■ **Your instructions**
The output is the lines below from the one with "Select the Royal burger 1/4 de livre item" through the one with "Click the right end of Node 1 line", both included, printed exactly and with no other line.

■ **Given entries**
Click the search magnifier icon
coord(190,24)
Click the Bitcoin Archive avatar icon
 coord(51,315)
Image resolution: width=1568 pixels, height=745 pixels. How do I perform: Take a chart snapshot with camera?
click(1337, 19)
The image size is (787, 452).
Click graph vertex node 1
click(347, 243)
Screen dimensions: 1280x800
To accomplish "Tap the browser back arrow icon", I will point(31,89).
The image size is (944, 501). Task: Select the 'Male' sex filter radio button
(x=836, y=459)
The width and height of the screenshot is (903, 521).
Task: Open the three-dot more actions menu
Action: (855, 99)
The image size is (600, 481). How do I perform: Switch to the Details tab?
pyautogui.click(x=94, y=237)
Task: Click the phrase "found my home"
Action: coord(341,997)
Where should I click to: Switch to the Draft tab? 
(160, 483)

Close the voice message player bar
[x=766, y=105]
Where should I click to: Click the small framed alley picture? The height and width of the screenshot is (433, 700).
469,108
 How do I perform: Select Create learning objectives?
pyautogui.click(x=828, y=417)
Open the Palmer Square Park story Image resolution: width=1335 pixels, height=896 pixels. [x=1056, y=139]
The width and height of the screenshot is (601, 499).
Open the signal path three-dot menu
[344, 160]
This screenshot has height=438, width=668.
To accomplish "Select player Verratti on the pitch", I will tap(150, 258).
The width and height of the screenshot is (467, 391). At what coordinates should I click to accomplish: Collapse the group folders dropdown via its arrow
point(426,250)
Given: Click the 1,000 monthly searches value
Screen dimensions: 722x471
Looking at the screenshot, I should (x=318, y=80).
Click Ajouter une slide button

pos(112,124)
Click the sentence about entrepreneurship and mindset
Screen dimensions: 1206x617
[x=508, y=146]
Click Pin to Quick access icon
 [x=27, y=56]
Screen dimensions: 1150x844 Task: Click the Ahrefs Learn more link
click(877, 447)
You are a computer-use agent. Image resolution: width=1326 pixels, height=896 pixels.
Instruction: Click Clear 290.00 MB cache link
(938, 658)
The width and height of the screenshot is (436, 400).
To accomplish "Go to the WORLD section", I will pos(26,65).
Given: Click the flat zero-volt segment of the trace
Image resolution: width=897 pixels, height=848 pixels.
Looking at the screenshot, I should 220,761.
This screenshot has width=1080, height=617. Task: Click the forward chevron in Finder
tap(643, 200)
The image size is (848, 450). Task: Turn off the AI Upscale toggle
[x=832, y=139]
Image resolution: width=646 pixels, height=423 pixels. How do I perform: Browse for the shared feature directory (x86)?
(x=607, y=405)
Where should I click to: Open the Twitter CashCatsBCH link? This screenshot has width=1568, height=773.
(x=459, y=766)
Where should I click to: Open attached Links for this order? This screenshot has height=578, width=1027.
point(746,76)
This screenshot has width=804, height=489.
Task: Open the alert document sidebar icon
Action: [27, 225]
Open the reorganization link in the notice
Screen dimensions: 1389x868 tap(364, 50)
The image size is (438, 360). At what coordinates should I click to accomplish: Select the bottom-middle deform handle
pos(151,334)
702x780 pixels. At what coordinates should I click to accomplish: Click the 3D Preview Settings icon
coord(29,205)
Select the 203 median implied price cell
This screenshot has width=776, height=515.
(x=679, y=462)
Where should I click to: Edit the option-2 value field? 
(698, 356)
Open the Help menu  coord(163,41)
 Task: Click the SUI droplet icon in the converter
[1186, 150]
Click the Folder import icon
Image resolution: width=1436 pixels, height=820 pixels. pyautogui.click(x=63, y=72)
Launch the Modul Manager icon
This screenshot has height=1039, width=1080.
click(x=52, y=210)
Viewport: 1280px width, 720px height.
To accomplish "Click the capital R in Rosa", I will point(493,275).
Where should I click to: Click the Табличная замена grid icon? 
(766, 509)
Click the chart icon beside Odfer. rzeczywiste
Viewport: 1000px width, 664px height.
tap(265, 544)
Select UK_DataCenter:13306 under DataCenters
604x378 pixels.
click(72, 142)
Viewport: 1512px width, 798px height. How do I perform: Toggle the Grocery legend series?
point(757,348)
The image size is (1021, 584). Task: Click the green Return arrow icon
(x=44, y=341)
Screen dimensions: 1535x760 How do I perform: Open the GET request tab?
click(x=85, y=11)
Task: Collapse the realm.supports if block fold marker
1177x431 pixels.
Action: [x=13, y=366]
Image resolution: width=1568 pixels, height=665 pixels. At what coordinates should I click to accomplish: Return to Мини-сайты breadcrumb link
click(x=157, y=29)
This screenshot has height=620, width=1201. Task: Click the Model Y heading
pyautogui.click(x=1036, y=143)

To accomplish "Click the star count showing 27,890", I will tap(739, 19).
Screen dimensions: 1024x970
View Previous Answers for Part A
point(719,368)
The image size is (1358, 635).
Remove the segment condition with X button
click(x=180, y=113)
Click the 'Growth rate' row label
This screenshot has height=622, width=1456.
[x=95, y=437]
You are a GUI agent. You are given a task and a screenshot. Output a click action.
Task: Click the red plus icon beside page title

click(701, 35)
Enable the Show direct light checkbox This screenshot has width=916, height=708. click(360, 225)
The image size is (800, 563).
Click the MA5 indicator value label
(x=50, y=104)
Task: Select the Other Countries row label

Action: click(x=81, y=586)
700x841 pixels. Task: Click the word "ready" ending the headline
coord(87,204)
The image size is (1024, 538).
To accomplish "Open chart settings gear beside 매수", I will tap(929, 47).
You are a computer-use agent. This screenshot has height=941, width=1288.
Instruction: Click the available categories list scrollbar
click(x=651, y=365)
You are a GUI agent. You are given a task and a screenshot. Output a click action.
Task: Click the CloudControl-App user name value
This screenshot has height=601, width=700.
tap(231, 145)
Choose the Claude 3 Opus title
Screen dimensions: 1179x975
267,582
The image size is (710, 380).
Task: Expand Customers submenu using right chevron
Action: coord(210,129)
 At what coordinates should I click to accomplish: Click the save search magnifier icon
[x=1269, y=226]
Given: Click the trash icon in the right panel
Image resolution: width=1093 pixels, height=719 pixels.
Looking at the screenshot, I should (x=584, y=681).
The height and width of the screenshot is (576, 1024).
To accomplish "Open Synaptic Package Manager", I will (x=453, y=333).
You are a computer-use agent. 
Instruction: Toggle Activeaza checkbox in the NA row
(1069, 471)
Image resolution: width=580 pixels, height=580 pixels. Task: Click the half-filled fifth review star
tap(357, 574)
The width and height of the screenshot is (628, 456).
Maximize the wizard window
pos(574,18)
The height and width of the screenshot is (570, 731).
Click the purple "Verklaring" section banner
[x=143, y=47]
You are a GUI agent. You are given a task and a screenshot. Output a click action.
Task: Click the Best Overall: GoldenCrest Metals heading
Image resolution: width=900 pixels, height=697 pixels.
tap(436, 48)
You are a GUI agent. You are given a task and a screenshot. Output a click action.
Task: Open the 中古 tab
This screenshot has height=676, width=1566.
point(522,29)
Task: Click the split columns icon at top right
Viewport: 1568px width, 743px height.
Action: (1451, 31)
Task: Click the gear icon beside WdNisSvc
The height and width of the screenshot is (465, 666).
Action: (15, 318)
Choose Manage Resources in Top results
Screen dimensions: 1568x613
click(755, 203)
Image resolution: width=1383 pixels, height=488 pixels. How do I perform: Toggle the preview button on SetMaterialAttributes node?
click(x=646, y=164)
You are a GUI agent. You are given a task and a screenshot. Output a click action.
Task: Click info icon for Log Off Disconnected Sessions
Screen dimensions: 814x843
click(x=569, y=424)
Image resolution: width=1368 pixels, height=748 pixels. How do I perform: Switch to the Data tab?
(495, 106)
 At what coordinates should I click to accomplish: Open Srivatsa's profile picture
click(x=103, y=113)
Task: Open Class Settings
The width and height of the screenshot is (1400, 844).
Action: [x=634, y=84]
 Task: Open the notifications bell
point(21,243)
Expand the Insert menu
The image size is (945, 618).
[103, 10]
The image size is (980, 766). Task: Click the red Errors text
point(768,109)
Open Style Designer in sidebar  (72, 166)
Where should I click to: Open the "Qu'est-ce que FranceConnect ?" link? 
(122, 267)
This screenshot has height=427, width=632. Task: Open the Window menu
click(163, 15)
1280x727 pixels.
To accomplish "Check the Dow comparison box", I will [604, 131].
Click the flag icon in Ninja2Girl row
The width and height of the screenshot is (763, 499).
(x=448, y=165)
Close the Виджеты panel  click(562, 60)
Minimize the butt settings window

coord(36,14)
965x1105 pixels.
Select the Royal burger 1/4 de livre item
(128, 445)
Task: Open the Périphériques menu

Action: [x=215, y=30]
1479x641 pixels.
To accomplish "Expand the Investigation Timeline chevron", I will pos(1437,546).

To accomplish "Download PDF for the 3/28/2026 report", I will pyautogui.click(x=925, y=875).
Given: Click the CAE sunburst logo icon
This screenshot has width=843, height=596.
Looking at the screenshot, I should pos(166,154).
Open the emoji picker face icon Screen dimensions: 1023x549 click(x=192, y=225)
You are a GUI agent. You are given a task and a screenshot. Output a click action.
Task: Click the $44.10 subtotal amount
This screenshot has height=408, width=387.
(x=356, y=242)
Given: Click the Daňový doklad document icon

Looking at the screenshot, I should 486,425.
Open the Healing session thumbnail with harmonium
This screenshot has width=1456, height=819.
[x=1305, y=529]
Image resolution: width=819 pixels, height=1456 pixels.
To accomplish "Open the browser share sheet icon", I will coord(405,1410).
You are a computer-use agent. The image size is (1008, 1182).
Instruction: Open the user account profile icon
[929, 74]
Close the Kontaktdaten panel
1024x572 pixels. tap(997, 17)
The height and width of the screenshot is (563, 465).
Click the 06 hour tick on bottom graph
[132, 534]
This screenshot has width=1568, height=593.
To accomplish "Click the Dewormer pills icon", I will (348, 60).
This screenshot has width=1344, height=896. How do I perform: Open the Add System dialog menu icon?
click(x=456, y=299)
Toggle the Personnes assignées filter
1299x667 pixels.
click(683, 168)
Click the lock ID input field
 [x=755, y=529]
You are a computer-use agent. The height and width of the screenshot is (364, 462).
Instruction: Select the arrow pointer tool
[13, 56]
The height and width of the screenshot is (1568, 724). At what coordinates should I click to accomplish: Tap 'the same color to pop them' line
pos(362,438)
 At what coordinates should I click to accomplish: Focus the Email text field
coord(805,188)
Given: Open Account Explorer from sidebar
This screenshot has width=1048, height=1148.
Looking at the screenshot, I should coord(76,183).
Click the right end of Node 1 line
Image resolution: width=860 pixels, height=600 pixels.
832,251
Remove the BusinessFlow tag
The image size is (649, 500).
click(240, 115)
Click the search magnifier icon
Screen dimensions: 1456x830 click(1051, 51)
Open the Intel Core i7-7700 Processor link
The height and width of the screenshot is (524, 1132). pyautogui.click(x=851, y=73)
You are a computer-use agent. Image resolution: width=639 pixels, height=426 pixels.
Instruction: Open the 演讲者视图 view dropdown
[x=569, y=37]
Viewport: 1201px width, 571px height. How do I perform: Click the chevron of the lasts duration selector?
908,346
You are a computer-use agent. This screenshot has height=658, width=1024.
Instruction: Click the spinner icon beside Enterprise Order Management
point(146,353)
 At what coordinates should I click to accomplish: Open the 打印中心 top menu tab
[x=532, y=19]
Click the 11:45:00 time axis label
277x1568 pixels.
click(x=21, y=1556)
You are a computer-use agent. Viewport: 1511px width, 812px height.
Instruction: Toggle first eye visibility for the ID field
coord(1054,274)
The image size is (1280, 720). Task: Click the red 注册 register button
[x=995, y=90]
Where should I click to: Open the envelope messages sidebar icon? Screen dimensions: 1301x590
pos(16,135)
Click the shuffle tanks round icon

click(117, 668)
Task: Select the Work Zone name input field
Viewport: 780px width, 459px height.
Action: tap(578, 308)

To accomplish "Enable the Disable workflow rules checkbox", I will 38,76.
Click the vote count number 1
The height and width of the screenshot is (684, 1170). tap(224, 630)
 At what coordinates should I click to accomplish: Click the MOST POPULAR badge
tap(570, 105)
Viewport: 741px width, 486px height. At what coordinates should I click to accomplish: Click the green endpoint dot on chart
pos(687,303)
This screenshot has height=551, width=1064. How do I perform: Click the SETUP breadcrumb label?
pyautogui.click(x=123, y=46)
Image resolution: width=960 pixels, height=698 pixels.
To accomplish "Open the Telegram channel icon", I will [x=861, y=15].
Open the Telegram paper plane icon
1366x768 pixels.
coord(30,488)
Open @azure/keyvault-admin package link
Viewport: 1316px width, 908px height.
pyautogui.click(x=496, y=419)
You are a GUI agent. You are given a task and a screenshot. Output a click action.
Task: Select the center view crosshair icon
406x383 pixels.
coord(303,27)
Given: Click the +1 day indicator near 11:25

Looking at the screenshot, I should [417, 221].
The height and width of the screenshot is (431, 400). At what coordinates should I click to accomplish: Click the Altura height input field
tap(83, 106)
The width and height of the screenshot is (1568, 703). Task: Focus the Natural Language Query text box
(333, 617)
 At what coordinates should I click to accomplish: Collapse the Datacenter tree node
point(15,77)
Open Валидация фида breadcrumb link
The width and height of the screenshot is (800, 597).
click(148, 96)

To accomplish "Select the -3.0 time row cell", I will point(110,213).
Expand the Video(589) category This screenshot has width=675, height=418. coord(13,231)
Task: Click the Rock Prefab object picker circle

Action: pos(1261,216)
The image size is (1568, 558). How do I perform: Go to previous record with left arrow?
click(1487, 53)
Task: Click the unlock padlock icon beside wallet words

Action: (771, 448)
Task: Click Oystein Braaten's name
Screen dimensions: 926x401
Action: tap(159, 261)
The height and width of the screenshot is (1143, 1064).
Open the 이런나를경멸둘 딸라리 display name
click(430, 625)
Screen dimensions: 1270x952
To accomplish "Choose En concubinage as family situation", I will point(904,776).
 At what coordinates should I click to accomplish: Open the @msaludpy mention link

■ **Exercise result**
Select the Royal burger 1/4 de livre item
(128, 445)
Task: Open the Périphériques menu

Action: [x=215, y=30]
1479x641 pixels.
To accomplish "Expand the Investigation Timeline chevron", I will pos(1437,546).

To accomplish "Download PDF for the 3/28/2026 report", I will pyautogui.click(x=925, y=875).
Given: Click the CAE sunburst logo icon
This screenshot has width=843, height=596.
Looking at the screenshot, I should pos(166,154).
Open the emoji picker face icon Screen dimensions: 1023x549 click(x=192, y=225)
You are a GUI agent. You are given a task and a screenshot. Output a click action.
Task: Click the $44.10 subtotal amount
This screenshot has height=408, width=387.
(x=356, y=242)
Given: Click the Daňový doklad document icon

Looking at the screenshot, I should 486,425.
Open the Healing session thumbnail with harmonium
This screenshot has width=1456, height=819.
[x=1305, y=529]
Image resolution: width=819 pixels, height=1456 pixels.
To accomplish "Open the browser share sheet icon", I will coord(405,1410).
You are a computer-use agent. The image size is (1008, 1182).
Instruction: Open the user account profile icon
[929, 74]
Close the Kontaktdaten panel
1024x572 pixels. tap(997, 17)
The height and width of the screenshot is (563, 465).
Click the 06 hour tick on bottom graph
[132, 534]
This screenshot has width=1568, height=593.
To accomplish "Click the Dewormer pills icon", I will (348, 60).
This screenshot has width=1344, height=896. How do I perform: Open the Add System dialog menu icon?
click(x=456, y=299)
Toggle the Personnes assignées filter
1299x667 pixels.
click(683, 168)
Click the lock ID input field
 [x=755, y=529]
You are a computer-use agent. The height and width of the screenshot is (364, 462).
Instruction: Select the arrow pointer tool
[13, 56]
The height and width of the screenshot is (1568, 724). At what coordinates should I click to accomplish: Tap 'the same color to pop them' line
pos(362,438)
 At what coordinates should I click to accomplish: Focus the Email text field
coord(805,188)
Given: Open Account Explorer from sidebar
This screenshot has width=1048, height=1148.
Looking at the screenshot, I should coord(76,183).
Click the right end of Node 1 line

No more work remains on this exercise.